Last summer we had a pleasure of working with Jyothna and Raul - creators of ETA - a new functional programming language. ETA is interesting because it is based on Haskell and runs on top of JVM.
This implementation combines purity of functional programming that's Haskell with portability and enterprise readiness of JVM. Do you use functional programming at work or in our personal projects? If you do check out ETA and let me know what you think about it.
Top comments (4)
Seems pretty cool! Don't know much about Haskell, but I've written some functional JavaScript at work. It's a paradigm that took me awhile to understand, but once it clicked it made more sense.
Reading the FAQ, I thought it was interesting that Haskell is hard to learn, and ETA hopes to change that. As a relatively new programmer (a little over 2 years), I think the main reason I shy from functional or lower-level programming languages in general is because they seem hard. Is ETA meant to be easier to learn that Haskell, or is it more that ETA is/will be more welcoming to newcomers because of good documentation and tooling?

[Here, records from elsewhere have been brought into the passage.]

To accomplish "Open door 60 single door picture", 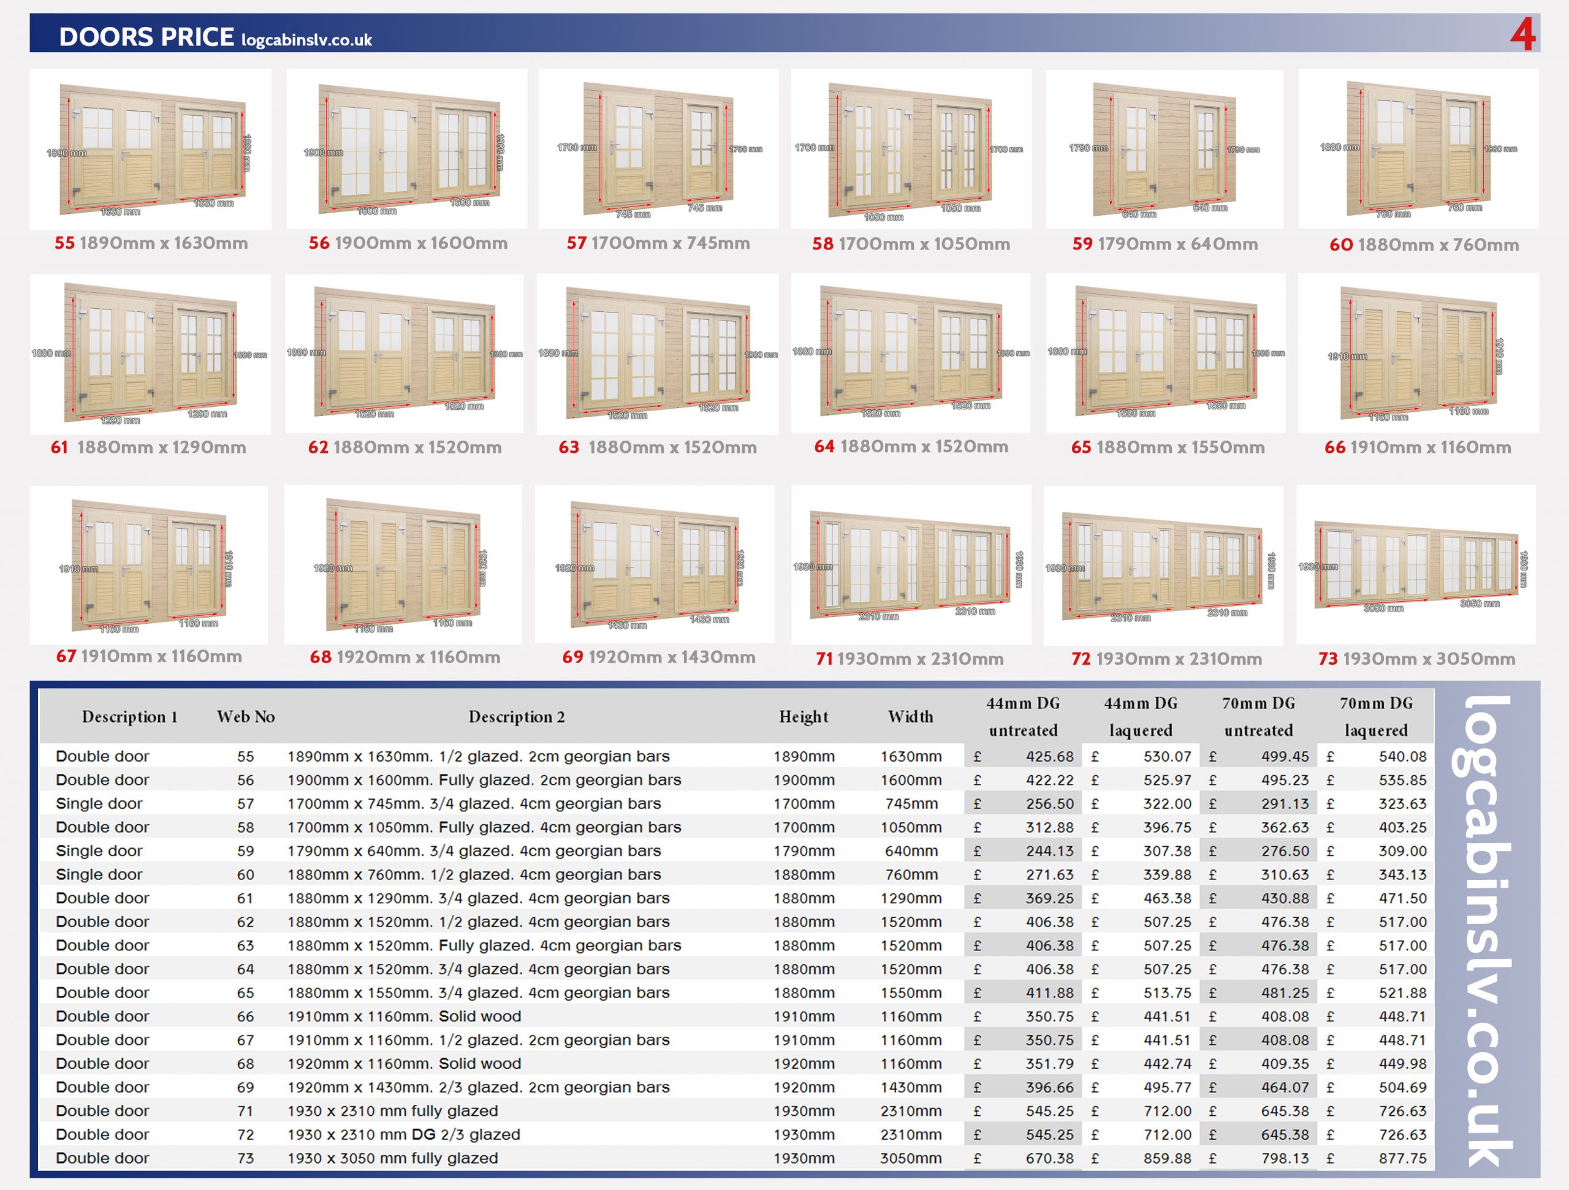I will (1418, 149).
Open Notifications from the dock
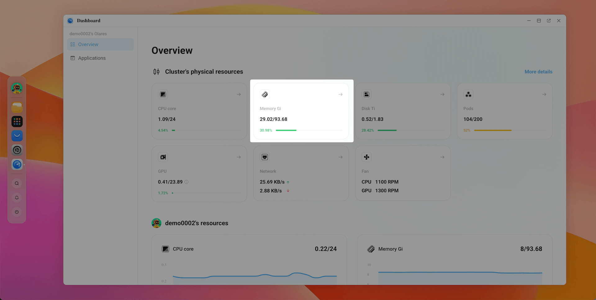Image resolution: width=596 pixels, height=300 pixels. coord(17,198)
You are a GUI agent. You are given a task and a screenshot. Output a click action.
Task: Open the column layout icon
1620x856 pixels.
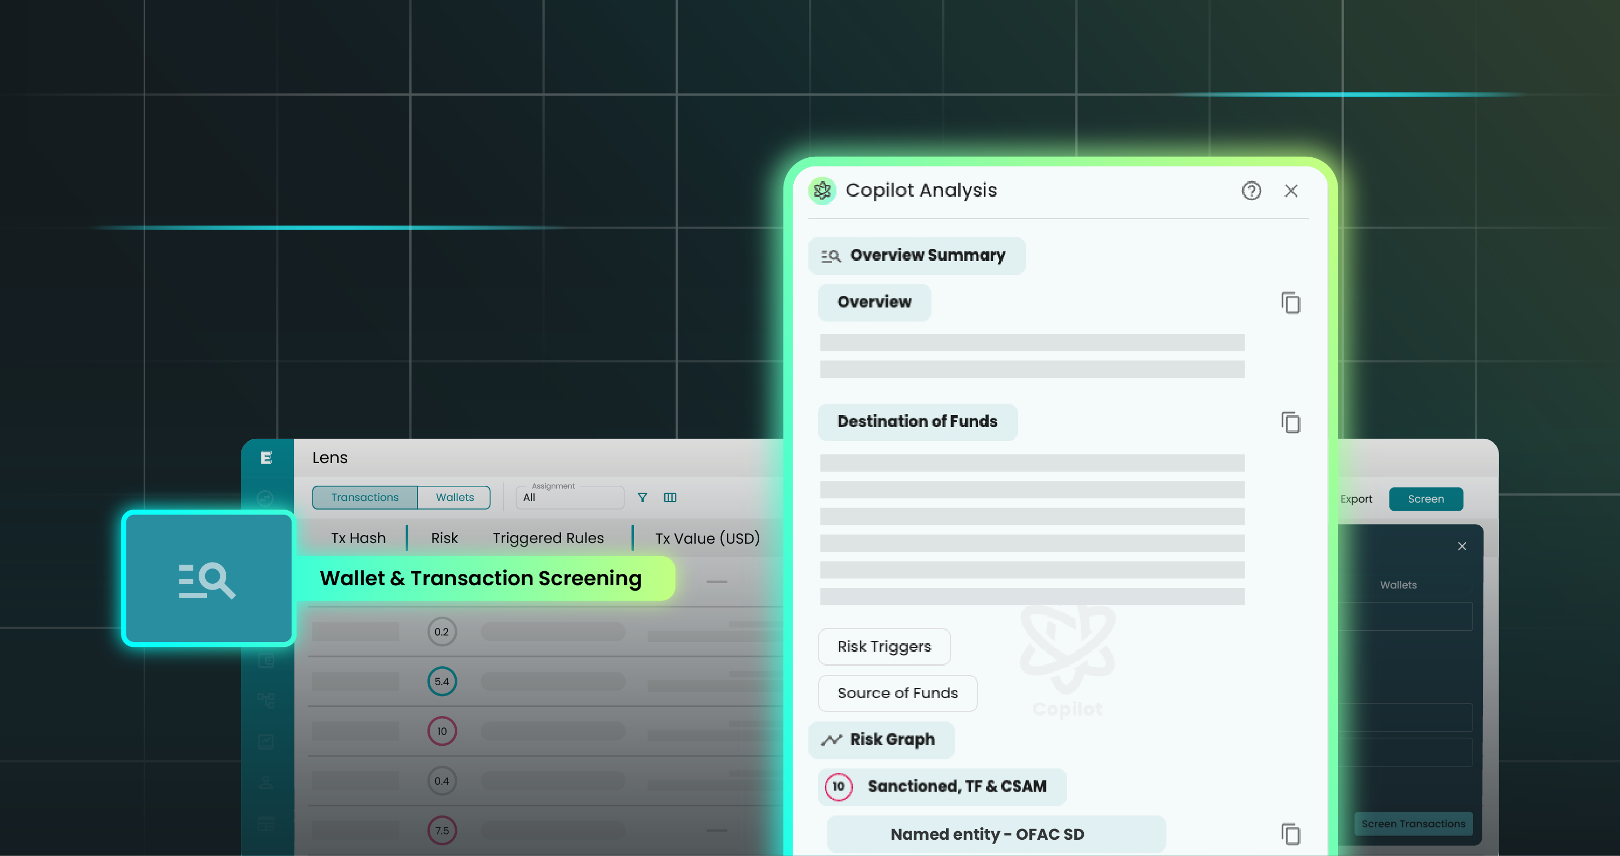pos(670,498)
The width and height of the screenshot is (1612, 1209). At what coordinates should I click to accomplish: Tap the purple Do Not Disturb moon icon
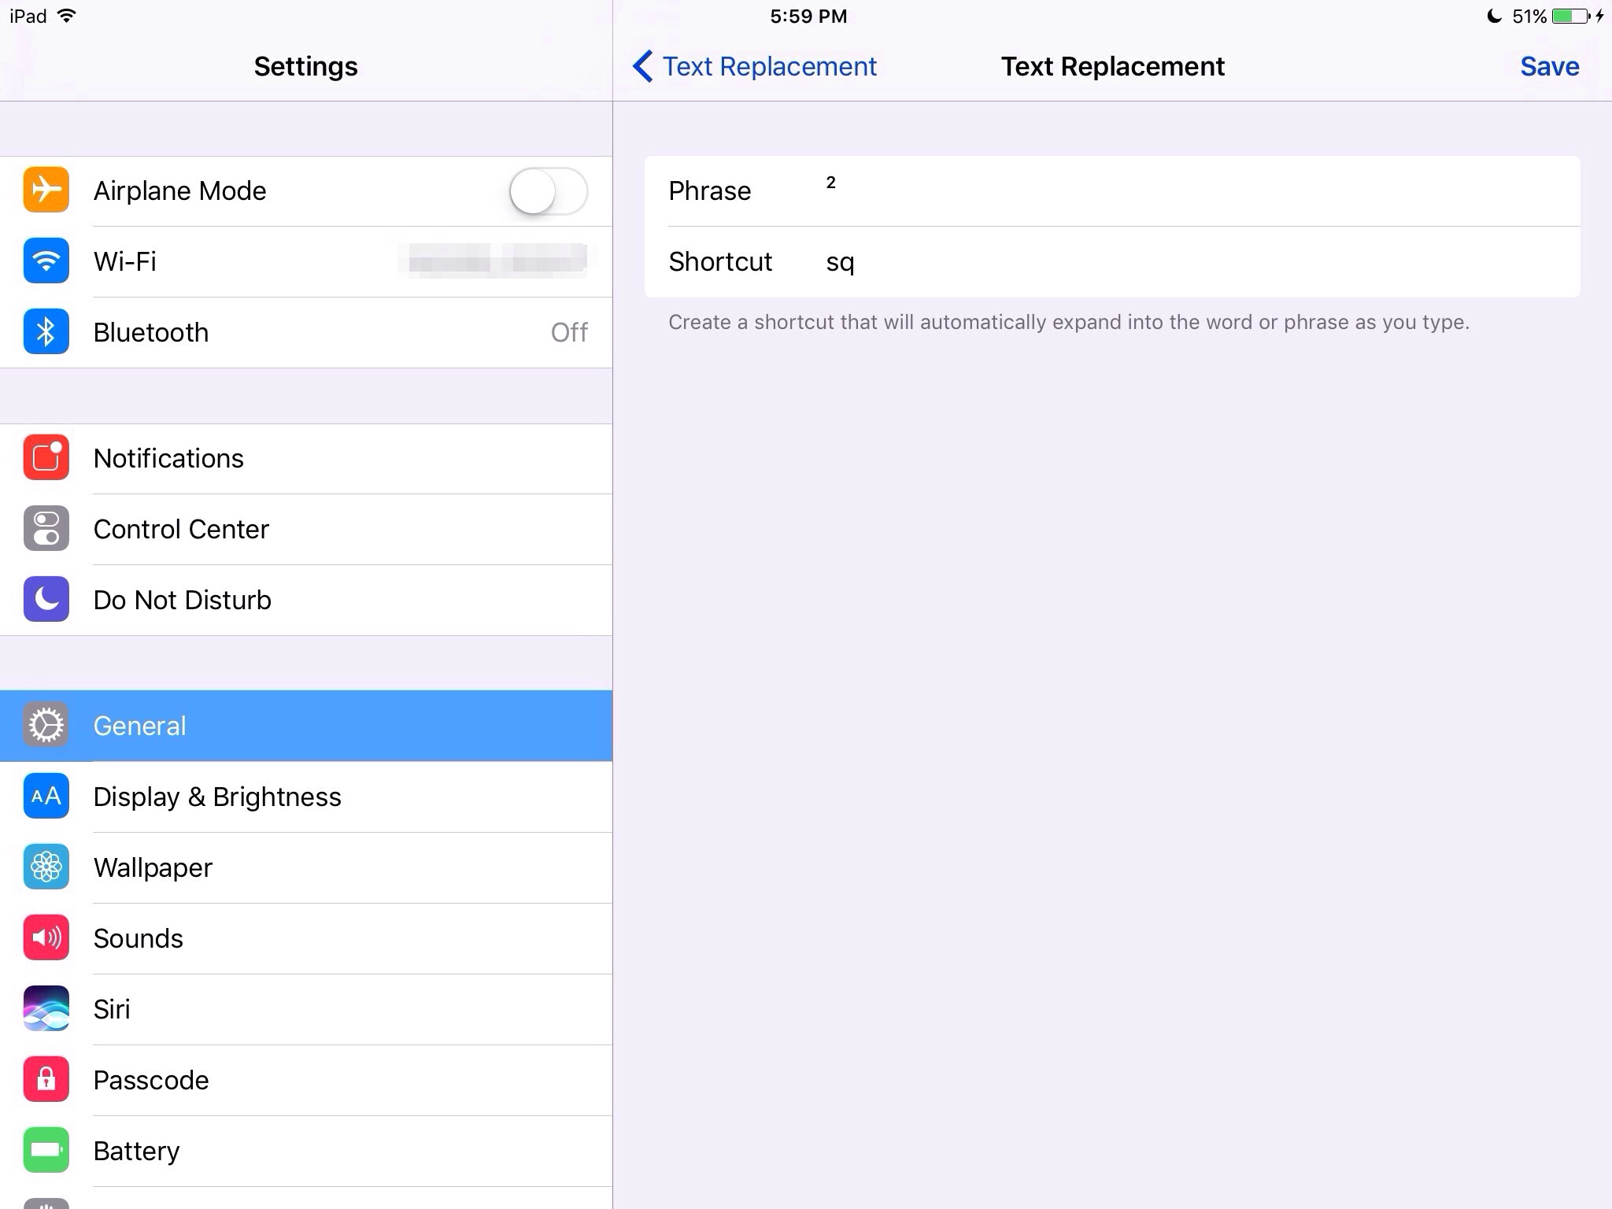[46, 600]
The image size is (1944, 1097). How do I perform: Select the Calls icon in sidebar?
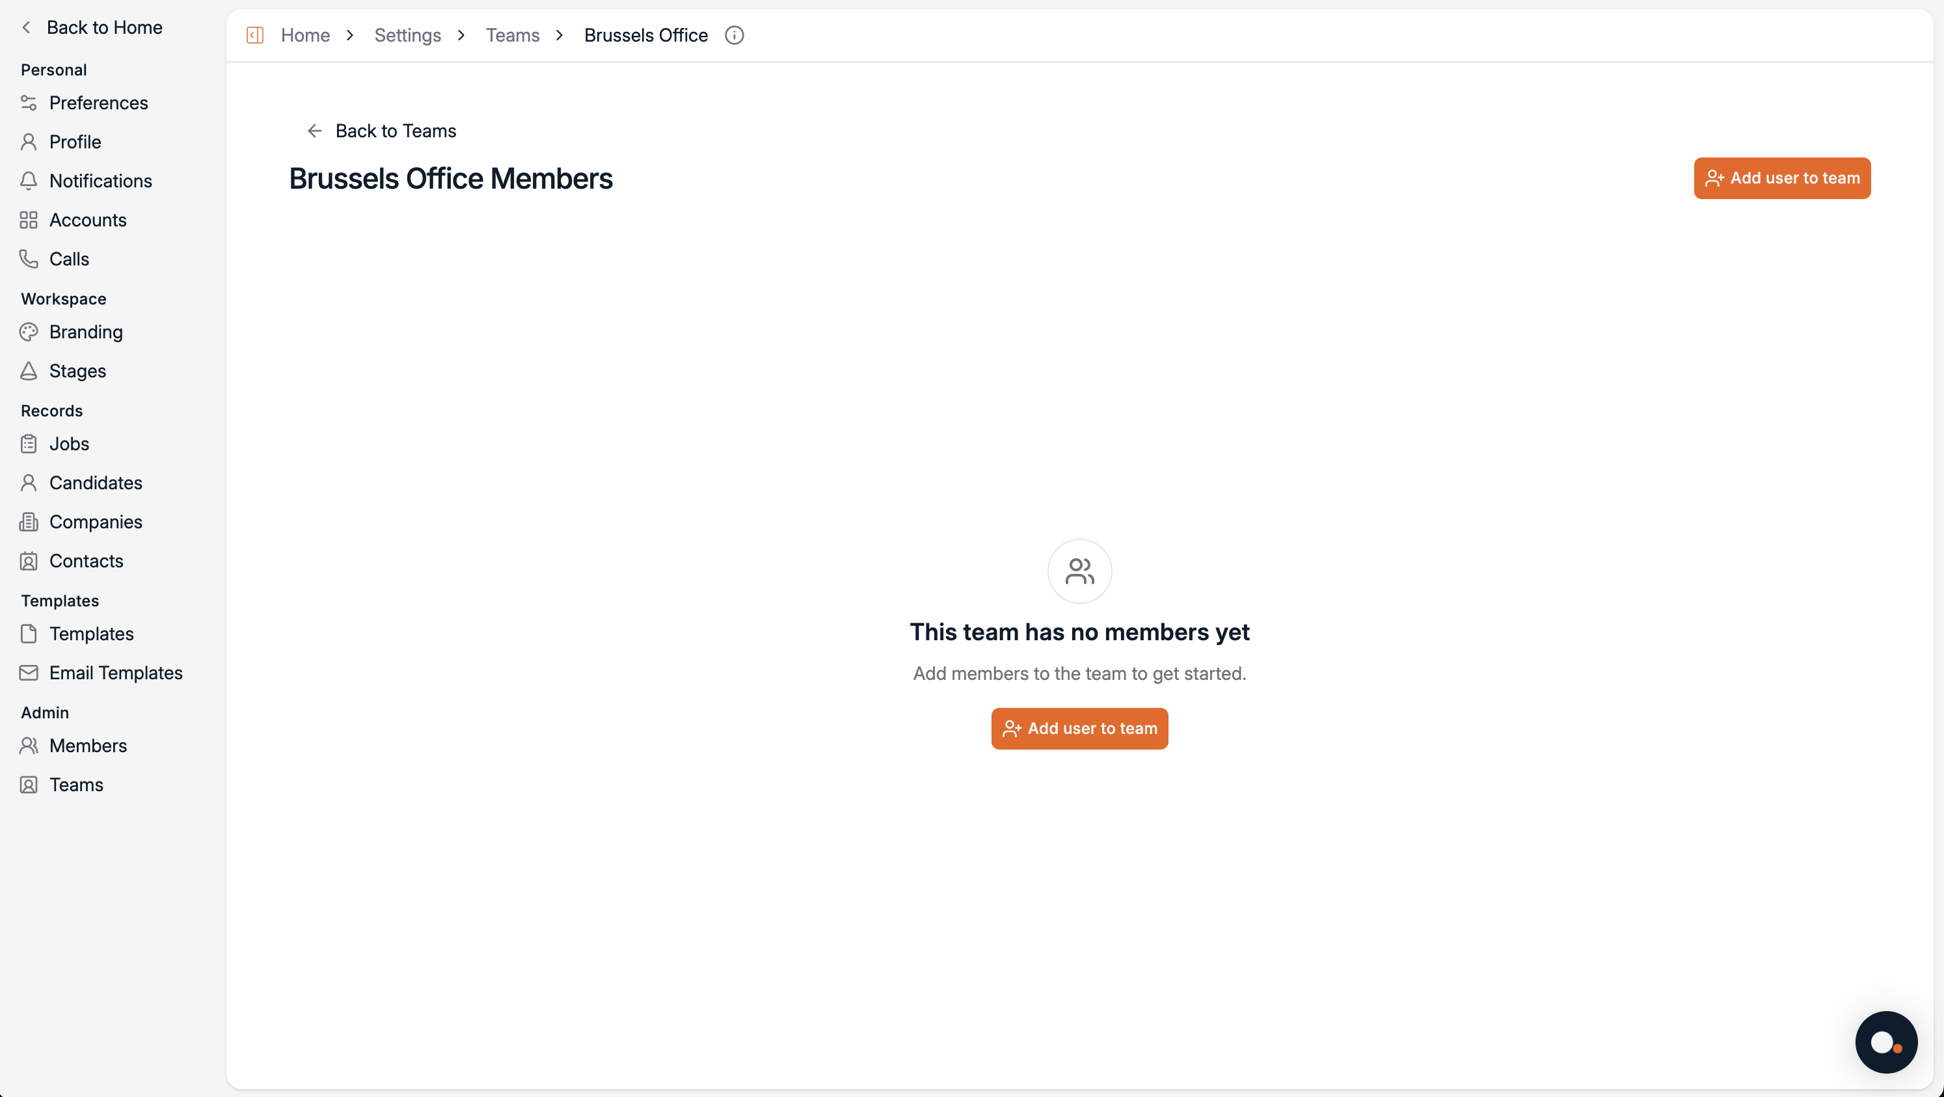click(28, 259)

I am 100% just piggybacking on this because I was wondering about it earlier. What is it about functional languages that give the impression of being harder, do you think? I wonder how much of it is exposure to OOP first and most often, too. Is it conceptual, syntactical?
This great talk by Elm creator Evan Czaplicki touches on this stuff really well.
Hey there, Eta contributor and Haskeller at work here.
Eta is a very nice language that allows using Haskell and Java libraries. It is very mature and production ready. It is nice to be able to write Android apps with the Haskell ecosystem, as it is great.